3 Ever upon this stage, Is acted God’s calm, annual drama, Gorgeous processions, songs of birds, Sunrise, that fullest feeds and freshens most the soul, The heaving sea, the waves upon the shore, the musical, strong waves, The woods, the stalwart trees, the slender, tapering trees, The flowers, the grass, the lilliput, countless armies of the grass, The heat, the showers, the measureless pasturages, The scenery of the snows, the winds’ free orchestra, The stretching, light-hung roof of clouds—the clear cerulean, and the bulging, silvery fringes, The high dilating stars, the placid, beckoning stars, The moving flocks and herds, the plains and emerald meadows, The shows of all the varied lands, and all the growths and products.
4 Fecund America!
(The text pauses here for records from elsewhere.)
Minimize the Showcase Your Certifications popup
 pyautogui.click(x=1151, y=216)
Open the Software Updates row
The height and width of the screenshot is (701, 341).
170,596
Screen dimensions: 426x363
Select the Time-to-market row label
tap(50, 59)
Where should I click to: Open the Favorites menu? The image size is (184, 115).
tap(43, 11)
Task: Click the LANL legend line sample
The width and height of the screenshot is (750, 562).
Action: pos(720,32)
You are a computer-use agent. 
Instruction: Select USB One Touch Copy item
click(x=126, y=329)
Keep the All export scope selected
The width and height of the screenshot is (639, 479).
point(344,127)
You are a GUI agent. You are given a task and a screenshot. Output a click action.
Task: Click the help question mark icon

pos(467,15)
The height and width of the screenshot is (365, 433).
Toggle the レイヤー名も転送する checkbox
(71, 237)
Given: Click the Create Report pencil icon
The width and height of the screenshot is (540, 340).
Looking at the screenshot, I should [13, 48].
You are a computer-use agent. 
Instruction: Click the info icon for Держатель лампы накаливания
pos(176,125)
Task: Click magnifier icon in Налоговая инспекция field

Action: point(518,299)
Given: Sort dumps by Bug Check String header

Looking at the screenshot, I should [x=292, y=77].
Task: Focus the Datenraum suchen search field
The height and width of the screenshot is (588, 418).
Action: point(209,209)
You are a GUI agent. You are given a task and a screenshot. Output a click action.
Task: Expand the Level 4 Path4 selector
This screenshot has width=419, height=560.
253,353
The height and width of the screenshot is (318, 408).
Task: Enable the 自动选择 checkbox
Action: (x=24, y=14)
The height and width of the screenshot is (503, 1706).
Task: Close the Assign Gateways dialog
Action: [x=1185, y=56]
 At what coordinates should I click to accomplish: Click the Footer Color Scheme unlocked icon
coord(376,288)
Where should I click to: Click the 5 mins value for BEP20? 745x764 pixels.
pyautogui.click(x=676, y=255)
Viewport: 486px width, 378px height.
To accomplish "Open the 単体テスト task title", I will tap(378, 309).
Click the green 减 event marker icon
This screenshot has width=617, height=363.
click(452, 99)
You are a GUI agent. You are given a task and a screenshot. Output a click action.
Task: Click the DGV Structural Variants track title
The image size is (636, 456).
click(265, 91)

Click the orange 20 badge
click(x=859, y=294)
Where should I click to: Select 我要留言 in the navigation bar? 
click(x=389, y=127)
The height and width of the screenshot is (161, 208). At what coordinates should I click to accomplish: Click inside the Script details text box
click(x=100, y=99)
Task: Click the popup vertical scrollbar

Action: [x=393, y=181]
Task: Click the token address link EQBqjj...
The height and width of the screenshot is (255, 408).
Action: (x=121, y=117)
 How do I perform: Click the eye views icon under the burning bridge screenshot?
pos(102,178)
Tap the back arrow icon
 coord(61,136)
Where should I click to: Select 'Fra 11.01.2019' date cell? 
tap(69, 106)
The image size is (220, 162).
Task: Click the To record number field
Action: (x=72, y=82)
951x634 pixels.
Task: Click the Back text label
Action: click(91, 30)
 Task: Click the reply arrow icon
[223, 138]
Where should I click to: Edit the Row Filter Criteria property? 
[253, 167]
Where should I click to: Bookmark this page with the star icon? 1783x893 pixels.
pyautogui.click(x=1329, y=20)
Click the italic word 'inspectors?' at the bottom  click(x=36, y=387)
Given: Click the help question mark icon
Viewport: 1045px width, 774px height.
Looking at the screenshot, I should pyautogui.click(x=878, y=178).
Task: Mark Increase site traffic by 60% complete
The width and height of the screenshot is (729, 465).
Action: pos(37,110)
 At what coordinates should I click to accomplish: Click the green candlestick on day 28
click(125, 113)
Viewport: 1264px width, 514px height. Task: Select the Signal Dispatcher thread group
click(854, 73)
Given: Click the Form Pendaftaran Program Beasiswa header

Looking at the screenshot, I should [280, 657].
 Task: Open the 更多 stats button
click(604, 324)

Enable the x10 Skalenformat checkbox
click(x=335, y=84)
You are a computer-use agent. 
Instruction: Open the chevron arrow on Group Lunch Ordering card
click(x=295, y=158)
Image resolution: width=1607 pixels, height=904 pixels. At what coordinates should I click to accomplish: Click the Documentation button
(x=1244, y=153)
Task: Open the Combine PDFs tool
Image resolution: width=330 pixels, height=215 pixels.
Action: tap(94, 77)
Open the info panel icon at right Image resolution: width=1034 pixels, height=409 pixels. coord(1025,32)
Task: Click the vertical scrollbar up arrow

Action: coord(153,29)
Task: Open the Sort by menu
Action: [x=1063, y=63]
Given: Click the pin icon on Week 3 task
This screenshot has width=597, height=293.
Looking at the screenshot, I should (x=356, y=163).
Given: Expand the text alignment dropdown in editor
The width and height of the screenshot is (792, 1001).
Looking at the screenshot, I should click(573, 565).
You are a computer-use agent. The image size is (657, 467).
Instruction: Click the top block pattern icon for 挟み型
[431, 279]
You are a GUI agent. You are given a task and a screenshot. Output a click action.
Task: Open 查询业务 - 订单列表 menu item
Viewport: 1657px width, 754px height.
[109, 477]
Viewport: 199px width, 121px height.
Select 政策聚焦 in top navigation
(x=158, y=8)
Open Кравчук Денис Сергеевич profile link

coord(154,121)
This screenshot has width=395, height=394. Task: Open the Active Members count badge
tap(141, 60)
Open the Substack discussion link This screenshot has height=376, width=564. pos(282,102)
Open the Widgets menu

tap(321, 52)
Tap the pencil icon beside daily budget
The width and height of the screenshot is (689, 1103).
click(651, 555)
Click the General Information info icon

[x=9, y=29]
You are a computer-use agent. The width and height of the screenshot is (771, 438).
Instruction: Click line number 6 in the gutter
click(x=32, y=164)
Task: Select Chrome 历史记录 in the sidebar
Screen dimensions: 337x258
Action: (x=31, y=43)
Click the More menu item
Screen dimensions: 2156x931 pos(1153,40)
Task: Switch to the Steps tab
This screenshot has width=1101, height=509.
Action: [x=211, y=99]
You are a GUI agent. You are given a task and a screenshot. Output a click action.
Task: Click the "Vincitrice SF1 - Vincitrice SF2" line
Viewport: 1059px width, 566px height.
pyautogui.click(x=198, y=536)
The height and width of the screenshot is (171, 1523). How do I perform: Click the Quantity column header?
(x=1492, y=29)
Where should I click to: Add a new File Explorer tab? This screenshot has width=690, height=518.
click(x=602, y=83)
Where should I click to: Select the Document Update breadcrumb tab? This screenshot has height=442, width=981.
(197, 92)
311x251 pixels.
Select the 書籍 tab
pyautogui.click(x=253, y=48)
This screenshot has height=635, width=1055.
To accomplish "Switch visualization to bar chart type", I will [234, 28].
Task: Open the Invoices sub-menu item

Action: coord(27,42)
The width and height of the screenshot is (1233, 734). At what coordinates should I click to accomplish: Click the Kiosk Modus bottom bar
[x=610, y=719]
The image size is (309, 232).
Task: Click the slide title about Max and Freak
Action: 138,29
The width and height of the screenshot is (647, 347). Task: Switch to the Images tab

To-day, Thou art all over set in births and joys! Thou groan’st with riches! thy wealth clothes thee as with a swathing garment! Thou laughest loud with ache of great possessions! A myriad-twining life, like interlacing vines, binds all thy vast demesne! As some huge ship, freighted to water’s edge, thou ridest into port! As rain falls from the heaven, and vapors rise from earth, so have the precious values fallen upon thee, and risen out of thee! Thou envy of the globe! thou miracle! Thou, bathed, choked, swimming in plenty! Thou lucky Mistress of the tranquil barns! Thou Prairie Dame that sittest in the middle, and lookest out upon thy world, and lookest East, and lookest West! Dispensatress, that by a word givest a thousand miles—that giv’st a million farms, and missest nothing! Thou All-Acceptress—thou Hospitable—(thou only art hospitable, as God is hospitable.
) 5 When late I sang, sad was my voice; Sad were the shows around me, with deafening noises of hatred, and smoke of conflict; In the midst of the armies, the Heroes, I stood, Or pass’d with slow step through the wounded and dying.
But now I sing not War, Nor the measur’d march of soldiers, nor the tents of camps, Nor the regiments hastily coming up, deploying in line of battle.
No more the dead and wounded; No more the sad, unnatural shows of War.
Ask’d room those flush’d immortal ranks? the first forth-stepping armies? Ask room, alas, the ghastly ranks—the armies dread that follow’d.
6 (Pass—pass, ye proud brigades! So handsome, dress’d in blue—with your tramping, sinewy legs; With your shoulders young and strong—with your knapsacks and your muskets; —How elate I stood and watch’d you, where, starting off, you march’d! Pass;—then rattle, drums, again! Scream, you steamers on the river, out of whistles loud and shrill, your salutes! For an army heaves in sight—O another gathering army! Swarming, trailing on the rear—O you dread, accruing army! O you regiments so piteous, with your mortal diarrhoea! with your fever! O my land’s maimed darlings! with the plenteous bloody bandage and the crutch! Lo! your pallid army follow’d!) 7 But on these days of brightness, On the far-stretching beauteous landscape, the roads and lanes, the high-piled farm-wagons, and the fruits and barns, Shall the dead intrude? Ah, the dead to me mar not—they fit well in Nature; They fit very well in the landscape, under the trees and grass, And along the edge of the sky, in the horizon’s far margin.
Nor do I forget you, departed; Nor in winter or summer, my lost ones; But most, in the open air, as now, when my soul is rapt and at peace—like pleasing phantoms, Your dear memories, rising, glide silently by me.
8 I saw the day, the return of the Heroes; (Yet the Heroes never surpass’d, shall never return; Them, that day, I saw not.
) I saw the interminable Corps—I saw the processions of armies, I saw them approaching, defiling by, with divisions, Streaming northward, their work done, camping awhile in clusters of mighty camps.
No holiday soldiers!—youthful, yet veterans; Worn, swart, handsome, strong, of the stock of homestead and workshop, Harden’d of many a long campaign and sweaty march, Inured on many a hard-fought, bloody field.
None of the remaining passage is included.